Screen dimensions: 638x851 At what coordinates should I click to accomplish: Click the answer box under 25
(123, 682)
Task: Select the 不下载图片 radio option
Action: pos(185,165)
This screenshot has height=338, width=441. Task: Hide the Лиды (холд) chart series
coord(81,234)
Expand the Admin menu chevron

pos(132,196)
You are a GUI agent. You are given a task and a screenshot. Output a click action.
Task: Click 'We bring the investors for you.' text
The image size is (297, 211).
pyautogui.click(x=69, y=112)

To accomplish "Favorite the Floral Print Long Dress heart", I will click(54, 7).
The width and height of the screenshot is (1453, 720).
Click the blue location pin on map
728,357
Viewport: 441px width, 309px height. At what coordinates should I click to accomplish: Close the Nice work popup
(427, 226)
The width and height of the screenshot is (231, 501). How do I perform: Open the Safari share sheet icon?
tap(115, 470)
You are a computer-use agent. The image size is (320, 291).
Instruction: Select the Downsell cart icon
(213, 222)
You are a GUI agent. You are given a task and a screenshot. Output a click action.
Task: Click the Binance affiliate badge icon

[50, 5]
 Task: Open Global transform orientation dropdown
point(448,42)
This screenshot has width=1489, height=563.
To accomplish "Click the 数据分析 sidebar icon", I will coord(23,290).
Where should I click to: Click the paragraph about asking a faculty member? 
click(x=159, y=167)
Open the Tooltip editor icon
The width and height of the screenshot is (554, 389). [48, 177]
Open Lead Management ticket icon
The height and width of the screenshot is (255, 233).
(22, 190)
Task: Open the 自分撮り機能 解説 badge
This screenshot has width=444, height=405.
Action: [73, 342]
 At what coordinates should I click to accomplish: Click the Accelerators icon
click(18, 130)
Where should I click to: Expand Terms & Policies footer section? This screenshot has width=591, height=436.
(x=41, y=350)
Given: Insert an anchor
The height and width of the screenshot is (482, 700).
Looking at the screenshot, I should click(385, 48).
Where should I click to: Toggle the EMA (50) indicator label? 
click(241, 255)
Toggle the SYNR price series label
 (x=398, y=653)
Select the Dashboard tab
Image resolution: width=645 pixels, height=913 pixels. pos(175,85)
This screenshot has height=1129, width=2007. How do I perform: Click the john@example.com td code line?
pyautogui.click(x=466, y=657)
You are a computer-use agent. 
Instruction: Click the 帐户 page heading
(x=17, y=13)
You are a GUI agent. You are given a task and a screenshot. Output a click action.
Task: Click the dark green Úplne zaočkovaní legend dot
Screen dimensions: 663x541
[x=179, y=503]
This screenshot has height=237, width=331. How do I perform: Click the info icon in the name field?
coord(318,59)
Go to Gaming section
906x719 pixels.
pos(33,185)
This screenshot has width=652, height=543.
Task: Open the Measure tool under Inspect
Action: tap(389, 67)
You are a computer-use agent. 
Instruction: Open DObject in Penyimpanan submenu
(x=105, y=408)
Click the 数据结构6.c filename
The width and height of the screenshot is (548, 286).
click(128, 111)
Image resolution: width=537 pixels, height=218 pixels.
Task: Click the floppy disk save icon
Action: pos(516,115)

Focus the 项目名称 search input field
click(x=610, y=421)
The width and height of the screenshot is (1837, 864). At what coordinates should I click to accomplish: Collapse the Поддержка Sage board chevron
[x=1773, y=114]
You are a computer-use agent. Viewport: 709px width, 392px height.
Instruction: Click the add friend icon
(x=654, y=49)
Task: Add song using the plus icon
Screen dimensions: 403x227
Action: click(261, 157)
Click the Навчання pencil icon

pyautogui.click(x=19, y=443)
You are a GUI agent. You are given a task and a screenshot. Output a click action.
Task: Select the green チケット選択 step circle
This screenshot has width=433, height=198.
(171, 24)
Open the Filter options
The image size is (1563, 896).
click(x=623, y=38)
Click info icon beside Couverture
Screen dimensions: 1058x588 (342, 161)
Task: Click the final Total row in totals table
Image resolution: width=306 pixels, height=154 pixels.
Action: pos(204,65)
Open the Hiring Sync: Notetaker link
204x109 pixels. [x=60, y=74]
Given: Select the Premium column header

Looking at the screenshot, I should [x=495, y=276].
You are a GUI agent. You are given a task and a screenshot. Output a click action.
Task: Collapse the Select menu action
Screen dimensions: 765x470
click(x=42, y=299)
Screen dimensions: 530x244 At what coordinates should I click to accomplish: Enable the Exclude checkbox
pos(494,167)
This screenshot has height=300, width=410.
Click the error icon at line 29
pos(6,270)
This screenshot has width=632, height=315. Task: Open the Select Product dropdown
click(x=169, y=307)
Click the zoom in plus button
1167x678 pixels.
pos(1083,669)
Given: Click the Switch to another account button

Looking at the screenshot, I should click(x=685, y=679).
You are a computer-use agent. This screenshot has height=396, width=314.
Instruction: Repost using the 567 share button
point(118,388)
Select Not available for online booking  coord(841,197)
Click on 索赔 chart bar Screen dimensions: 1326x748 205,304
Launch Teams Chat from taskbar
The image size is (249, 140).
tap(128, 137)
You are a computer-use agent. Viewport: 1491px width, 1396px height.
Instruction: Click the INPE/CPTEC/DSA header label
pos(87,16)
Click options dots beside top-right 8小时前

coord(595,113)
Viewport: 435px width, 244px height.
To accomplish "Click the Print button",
--------------------
**Stated problem:**
Retype all of the lines above exactly as they appear.

**Result of the task:**
Screen dimensions: 638x851 At what coordinates should I click to accomplish: Click the answer box under 25
(123, 682)
Task: Select the 不下载图片 radio option
Action: pos(185,165)
This screenshot has height=338, width=441. Task: Hide the Лиды (холд) chart series
coord(81,234)
Expand the Admin menu chevron

pos(132,196)
You are a GUI agent. You are given a task and a screenshot. Output a click action.
Task: Click 'We bring the investors for you.' text
The image size is (297, 211).
pyautogui.click(x=69, y=112)

To accomplish "Favorite the Floral Print Long Dress heart", I will click(54, 7).
The width and height of the screenshot is (1453, 720).
Click the blue location pin on map
728,357
Viewport: 441px width, 309px height. At what coordinates should I click to accomplish: Close the Nice work popup
(427, 226)
The width and height of the screenshot is (231, 501). How do I perform: Open the Safari share sheet icon?
tap(115, 470)
You are a computer-use agent. The image size is (320, 291).
Instruction: Select the Downsell cart icon
(213, 222)
You are a GUI agent. You are given a task and a screenshot. Output a click action.
Task: Click the Binance affiliate badge icon

[50, 5]
 Task: Open Global transform orientation dropdown
point(448,42)
This screenshot has width=1489, height=563.
To accomplish "Click the 数据分析 sidebar icon", I will coord(23,290).
Where should I click to: Click the paragraph about asking a faculty member? 
click(x=159, y=167)
Open the Tooltip editor icon
The width and height of the screenshot is (554, 389). [48, 177]
Open Lead Management ticket icon
The height and width of the screenshot is (255, 233).
(22, 190)
Task: Open the 自分撮り機能 解説 badge
This screenshot has width=444, height=405.
Action: [73, 342]
 At what coordinates should I click to accomplish: Click the Accelerators icon
click(18, 130)
Where should I click to: Expand Terms & Policies footer section? This screenshot has width=591, height=436.
(x=41, y=350)
Given: Insert an anchor
The height and width of the screenshot is (482, 700).
Looking at the screenshot, I should click(385, 48).
Where should I click to: Toggle the EMA (50) indicator label? 
click(241, 255)
Toggle the SYNR price series label
 (x=398, y=653)
Select the Dashboard tab
Image resolution: width=645 pixels, height=913 pixels. pos(175,85)
This screenshot has height=1129, width=2007. How do I perform: Click the john@example.com td code line?
pyautogui.click(x=466, y=657)
You are a computer-use agent. 
Instruction: Click the 帐户 page heading
(x=17, y=13)
You are a GUI agent. You are given a task and a screenshot. Output a click action.
Task: Click the dark green Úplne zaočkovaní legend dot
Screen dimensions: 663x541
[x=179, y=503]
This screenshot has height=237, width=331. How do I perform: Click the info icon in the name field?
coord(318,59)
Go to Gaming section
906x719 pixels.
pos(33,185)
This screenshot has width=652, height=543.
Task: Open the Measure tool under Inspect
Action: tap(389, 67)
You are a computer-use agent. 
Instruction: Open DObject in Penyimpanan submenu
(x=105, y=408)
Click the 数据结构6.c filename
The width and height of the screenshot is (548, 286).
click(128, 111)
Image resolution: width=537 pixels, height=218 pixels.
Task: Click the floppy disk save icon
Action: pos(516,115)

Focus the 项目名称 search input field
click(x=610, y=421)
The width and height of the screenshot is (1837, 864). At what coordinates should I click to accomplish: Collapse the Поддержка Sage board chevron
[x=1773, y=114]
You are a computer-use agent. Viewport: 709px width, 392px height.
Instruction: Click the add friend icon
(x=654, y=49)
Task: Add song using the plus icon
Screen dimensions: 403x227
Action: click(261, 157)
Click the Навчання pencil icon

pyautogui.click(x=19, y=443)
You are a GUI agent. You are given a task and a screenshot. Output a click action.
Task: Select the green チケット選択 step circle
This screenshot has width=433, height=198.
(171, 24)
Open the Filter options
The image size is (1563, 896).
click(x=623, y=38)
Click info icon beside Couverture
Screen dimensions: 1058x588 (342, 161)
Task: Click the final Total row in totals table
Image resolution: width=306 pixels, height=154 pixels.
Action: pos(204,65)
Open the Hiring Sync: Notetaker link
204x109 pixels. [x=60, y=74]
Given: Select the Premium column header

Looking at the screenshot, I should [x=495, y=276].
You are a GUI agent. You are given a task and a screenshot. Output a click action.
Task: Collapse the Select menu action
Screen dimensions: 765x470
click(x=42, y=299)
Screen dimensions: 530x244 At what coordinates should I click to accomplish: Enable the Exclude checkbox
pos(494,167)
This screenshot has height=300, width=410.
Click the error icon at line 29
pos(6,270)
This screenshot has width=632, height=315. Task: Open the Select Product dropdown
click(x=169, y=307)
Click the zoom in plus button
1167x678 pixels.
pos(1083,669)
Given: Click the Switch to another account button

Looking at the screenshot, I should click(x=685, y=679).
You are a computer-use agent. This screenshot has height=396, width=314.
Instruction: Repost using the 567 share button
point(118,388)
Select Not available for online booking  coord(841,197)
Click on 索赔 chart bar Screen dimensions: 1326x748 205,304
Launch Teams Chat from taskbar
The image size is (249, 140).
tap(128, 137)
You are a computer-use agent. Viewport: 1491px width, 1396px height.
Instruction: Click the INPE/CPTEC/DSA header label
pos(87,16)
Click options dots beside top-right 8小时前

coord(595,113)
Viewport: 435px width, 244px height.
To accomplish "Click the Print button",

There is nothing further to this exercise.